Re: Implementing percentile through top Vs take

2014-07-31 Thread Bharath Ravi Kumar
Thanks. Turns out I needed the RDD sorted for another purpose, so keeping a
sorted pair rdd anyway made sense. And apologies for not reading the source
for top before asking the question (/*poor attempt to save time*/).


On Thu, Jul 31, 2014 at 12:34 AM, Sean Owen  wrote:

> No, it's definitely not done on the driver. It works as you say. Look
> at the source code for RDD.takeOrdered, which is what top calls.
>
>
> https://github.com/apache/spark/blob/master/core/src/main/scala/org/apache/spark/rdd/RDD.scala#L1130
>
> On Wed, Jul 30, 2014 at 7:07 PM, Bharath Ravi Kumar 
> wrote:
> > I'm looking to select the top n records (by rank) from a data set of a
> few
> > hundred GB's. My understanding is that JavaRDD.top(n, comparator) is
> > entirely a driver-side operation in that all records are sorted in the
> > driver's memory. I prefer an approach where the records are sorted on the
> > cluster and only the top ones sent to the driver. I'm hence leaning
> towards
> > creating a  JavaPairRDD on a key, then sorting the rdd by key and
> invoking
> > take(N). I'd like to know if rdd.top achieves the same result (while
> being
> > executed on the cluster) as take or if my assumption that it's a driver
> side
> > operation is correct.
> >
> > Thanks,
> > Bharath
>


Re: Implementing percentile through top Vs take

2014-07-30 Thread Sean Owen
No, it's definitely not done on the driver. It works as you say. Look
at the source code for RDD.takeOrdered, which is what top calls.

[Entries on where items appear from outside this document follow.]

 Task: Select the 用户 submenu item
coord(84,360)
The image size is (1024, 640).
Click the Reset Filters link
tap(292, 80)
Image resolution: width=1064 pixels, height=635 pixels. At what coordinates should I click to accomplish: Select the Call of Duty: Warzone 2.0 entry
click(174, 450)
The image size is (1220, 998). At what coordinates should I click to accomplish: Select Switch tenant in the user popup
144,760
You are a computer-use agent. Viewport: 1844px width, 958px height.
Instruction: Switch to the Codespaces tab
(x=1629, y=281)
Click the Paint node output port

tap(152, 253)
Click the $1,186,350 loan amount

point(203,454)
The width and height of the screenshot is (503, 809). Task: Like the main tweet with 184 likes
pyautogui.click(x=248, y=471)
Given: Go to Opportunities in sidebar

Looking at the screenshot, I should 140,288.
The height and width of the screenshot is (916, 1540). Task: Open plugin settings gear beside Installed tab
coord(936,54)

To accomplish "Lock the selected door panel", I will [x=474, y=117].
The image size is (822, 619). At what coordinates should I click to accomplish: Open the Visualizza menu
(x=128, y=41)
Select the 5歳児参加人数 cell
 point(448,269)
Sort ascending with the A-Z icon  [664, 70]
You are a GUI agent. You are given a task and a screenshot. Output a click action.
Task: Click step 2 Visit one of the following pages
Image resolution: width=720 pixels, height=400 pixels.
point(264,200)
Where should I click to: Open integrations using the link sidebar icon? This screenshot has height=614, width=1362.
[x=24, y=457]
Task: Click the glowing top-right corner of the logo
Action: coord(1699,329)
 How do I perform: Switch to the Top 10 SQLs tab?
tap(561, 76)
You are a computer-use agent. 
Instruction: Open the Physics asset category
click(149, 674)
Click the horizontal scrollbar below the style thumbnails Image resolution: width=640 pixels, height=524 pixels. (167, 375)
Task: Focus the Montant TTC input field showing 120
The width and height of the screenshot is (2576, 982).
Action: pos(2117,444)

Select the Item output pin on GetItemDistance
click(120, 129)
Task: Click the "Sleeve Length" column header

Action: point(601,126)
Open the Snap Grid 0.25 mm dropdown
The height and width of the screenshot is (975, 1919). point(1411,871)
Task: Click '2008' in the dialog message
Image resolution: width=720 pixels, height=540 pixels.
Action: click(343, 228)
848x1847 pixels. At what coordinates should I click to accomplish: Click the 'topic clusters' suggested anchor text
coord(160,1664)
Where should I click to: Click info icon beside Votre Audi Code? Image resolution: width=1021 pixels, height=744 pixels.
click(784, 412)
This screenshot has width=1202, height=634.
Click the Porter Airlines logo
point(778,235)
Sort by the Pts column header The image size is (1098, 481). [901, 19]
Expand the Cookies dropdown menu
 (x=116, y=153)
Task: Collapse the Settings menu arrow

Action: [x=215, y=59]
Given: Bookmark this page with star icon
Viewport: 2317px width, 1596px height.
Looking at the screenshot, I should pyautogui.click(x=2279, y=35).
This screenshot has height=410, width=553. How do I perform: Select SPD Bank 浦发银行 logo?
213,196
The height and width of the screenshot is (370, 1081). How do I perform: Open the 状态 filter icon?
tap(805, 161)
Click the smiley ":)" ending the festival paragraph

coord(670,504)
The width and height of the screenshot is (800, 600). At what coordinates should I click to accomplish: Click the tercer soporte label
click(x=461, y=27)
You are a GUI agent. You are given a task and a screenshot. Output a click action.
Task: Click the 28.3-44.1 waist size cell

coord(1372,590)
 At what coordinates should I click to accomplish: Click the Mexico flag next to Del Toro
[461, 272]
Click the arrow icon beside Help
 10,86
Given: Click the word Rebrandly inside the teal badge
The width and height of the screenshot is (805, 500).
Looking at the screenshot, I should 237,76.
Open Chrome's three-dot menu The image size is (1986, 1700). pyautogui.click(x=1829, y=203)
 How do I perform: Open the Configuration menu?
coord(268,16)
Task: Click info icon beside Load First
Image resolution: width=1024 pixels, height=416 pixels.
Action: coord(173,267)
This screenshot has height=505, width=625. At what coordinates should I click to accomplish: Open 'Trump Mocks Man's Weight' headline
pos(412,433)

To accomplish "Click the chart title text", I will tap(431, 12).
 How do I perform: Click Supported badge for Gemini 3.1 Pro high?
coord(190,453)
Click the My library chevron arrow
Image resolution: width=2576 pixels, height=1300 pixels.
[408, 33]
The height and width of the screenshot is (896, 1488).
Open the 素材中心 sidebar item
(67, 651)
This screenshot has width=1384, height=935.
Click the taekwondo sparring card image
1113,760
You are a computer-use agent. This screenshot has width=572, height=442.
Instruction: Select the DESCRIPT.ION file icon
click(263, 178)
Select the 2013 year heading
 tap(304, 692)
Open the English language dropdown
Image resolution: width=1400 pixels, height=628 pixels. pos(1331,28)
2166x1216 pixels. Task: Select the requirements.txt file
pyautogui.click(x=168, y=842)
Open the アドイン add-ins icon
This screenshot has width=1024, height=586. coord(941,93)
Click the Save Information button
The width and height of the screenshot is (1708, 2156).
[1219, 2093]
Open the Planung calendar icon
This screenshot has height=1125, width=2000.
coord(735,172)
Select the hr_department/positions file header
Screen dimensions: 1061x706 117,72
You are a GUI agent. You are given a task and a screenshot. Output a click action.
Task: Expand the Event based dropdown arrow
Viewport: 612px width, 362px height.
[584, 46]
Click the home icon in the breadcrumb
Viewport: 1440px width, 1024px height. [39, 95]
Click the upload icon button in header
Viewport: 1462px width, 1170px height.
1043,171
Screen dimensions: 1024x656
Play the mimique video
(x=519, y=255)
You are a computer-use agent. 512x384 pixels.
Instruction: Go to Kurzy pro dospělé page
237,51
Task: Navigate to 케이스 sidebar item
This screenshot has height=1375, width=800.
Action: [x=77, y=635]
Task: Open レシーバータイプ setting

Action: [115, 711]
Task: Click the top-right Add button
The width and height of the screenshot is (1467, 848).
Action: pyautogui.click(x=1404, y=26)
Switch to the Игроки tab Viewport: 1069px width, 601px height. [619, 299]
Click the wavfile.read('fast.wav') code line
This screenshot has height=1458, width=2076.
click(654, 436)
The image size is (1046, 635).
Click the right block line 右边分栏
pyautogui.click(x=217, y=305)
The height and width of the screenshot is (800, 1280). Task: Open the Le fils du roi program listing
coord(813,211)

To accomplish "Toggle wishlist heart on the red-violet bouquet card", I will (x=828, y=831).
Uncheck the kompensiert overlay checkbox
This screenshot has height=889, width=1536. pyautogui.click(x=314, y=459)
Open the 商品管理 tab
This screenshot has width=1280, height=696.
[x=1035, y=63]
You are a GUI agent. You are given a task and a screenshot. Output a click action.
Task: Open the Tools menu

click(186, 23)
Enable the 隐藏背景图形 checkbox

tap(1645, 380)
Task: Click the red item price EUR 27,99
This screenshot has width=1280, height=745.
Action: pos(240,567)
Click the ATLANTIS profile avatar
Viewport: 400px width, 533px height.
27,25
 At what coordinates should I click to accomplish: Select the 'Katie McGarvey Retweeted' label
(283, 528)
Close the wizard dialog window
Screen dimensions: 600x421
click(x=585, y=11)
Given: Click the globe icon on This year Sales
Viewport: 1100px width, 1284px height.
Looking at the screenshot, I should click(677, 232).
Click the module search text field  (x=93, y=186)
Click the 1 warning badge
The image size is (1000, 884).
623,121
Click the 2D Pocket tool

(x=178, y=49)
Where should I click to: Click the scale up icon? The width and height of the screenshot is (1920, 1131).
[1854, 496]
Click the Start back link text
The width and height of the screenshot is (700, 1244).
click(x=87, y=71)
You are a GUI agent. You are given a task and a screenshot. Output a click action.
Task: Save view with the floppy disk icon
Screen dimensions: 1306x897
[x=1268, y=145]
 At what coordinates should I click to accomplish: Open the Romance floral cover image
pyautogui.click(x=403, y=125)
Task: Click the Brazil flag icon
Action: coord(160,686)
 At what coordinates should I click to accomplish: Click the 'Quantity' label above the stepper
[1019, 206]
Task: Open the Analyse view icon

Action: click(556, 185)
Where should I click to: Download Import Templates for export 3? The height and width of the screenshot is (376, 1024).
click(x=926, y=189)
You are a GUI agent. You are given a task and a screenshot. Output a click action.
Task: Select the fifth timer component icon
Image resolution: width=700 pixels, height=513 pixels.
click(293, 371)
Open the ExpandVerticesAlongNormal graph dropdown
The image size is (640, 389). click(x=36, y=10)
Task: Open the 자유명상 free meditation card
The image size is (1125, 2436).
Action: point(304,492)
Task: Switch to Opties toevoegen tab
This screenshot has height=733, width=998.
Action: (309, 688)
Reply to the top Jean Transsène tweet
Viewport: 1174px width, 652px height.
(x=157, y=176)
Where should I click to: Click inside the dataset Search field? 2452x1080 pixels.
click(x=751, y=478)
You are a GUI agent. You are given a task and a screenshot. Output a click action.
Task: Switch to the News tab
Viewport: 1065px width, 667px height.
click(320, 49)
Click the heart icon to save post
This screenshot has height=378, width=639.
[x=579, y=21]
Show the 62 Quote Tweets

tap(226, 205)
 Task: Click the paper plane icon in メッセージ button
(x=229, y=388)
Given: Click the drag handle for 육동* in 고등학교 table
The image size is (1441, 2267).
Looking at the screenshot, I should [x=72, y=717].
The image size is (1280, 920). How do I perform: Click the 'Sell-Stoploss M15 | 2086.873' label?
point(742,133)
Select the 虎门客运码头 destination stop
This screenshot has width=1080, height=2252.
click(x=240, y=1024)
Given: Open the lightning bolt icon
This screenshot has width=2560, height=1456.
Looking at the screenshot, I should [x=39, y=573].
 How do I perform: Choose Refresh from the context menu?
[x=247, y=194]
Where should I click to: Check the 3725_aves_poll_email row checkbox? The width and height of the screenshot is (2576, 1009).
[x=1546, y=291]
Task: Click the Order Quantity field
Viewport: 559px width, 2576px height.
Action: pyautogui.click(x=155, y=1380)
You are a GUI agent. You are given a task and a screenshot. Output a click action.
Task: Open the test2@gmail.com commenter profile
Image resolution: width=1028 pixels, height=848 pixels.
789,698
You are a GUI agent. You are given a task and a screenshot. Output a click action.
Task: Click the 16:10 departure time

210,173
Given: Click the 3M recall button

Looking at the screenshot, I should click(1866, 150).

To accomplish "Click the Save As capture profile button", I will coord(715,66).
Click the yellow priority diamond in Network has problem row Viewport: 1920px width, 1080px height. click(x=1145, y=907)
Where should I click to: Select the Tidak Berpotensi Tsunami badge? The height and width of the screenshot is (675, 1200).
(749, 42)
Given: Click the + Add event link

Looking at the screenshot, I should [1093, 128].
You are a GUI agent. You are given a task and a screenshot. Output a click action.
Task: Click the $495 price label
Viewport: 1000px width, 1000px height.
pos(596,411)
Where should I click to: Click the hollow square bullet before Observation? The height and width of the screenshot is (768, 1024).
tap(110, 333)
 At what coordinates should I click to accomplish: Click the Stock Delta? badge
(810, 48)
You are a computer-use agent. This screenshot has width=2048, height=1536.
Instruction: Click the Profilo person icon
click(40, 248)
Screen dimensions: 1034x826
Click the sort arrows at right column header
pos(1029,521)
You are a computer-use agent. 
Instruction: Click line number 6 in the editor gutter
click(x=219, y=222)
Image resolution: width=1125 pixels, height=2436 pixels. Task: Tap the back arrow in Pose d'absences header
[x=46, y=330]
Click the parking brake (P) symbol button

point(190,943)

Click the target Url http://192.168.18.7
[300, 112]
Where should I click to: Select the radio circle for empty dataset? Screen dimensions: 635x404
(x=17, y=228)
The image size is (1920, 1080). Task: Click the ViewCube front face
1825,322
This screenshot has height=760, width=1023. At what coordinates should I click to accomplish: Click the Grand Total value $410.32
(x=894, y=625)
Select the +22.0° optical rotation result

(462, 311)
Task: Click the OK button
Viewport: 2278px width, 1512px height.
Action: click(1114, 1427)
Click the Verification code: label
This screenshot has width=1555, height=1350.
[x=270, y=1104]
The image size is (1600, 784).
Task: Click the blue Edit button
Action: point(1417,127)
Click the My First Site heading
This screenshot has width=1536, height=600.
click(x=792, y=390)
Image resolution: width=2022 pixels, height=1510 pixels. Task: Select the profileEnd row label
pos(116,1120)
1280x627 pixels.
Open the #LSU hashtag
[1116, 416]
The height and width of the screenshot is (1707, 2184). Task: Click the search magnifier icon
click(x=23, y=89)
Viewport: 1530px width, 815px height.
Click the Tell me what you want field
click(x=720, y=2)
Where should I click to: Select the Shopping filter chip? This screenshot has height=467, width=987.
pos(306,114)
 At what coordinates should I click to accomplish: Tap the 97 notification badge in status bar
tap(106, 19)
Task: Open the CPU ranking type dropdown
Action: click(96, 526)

https://github.com/apache/spark/blob/master/core/src/main/scala/org/apache/spark/rdd/RDD.scala#L1130

On Wed, Jul 30, 2014 at 7:07 PM, Bharath Ravi Kumar  wrote:
> I'm looking to select the top n records (by rank) from a data set of a few
> hundred GB's. My understanding is that JavaRDD.top(n, comparator) is
> entirely a driver-side operation in that all records are sorted in the
> driver's memory. I prefer an approach where the records are sorted on the
> cluster and only the top ones sent to the driver. I'm hence leaning towards
> creating a  JavaPairRDD on a key, then sorting the rdd by key and invoking
> take(N). I'd like to know if rdd.top achieves the same result (while being
> executed on the cluster) as take or if my assumption that it's a driver side
> operation is correct.
>
> Thanks,
> Bharath


Implementing percentile through top Vs take

2014-07-30 Thread Bharath Ravi Kumar
I'm looking to select the top n records (by rank) from a data set of a few
hundred GB's. My understanding is that JavaRDD.top(n, comparator) is
entirely a driver-side operation in that all records are sorted in the
driver's memory. I prefer an approach where the records are sorted on the
cluster and only the top ones sent to the driver. I'm hence leaning towards
creating a  JavaPairRDD on a key, then sorting the rdd by key and invoking
take(N). I'd like to know if rdd.top achieves the same result (while being
executed on the cluster) as take or if my assumption that it's a driver
side operation is correct.

Thanks,
Bharath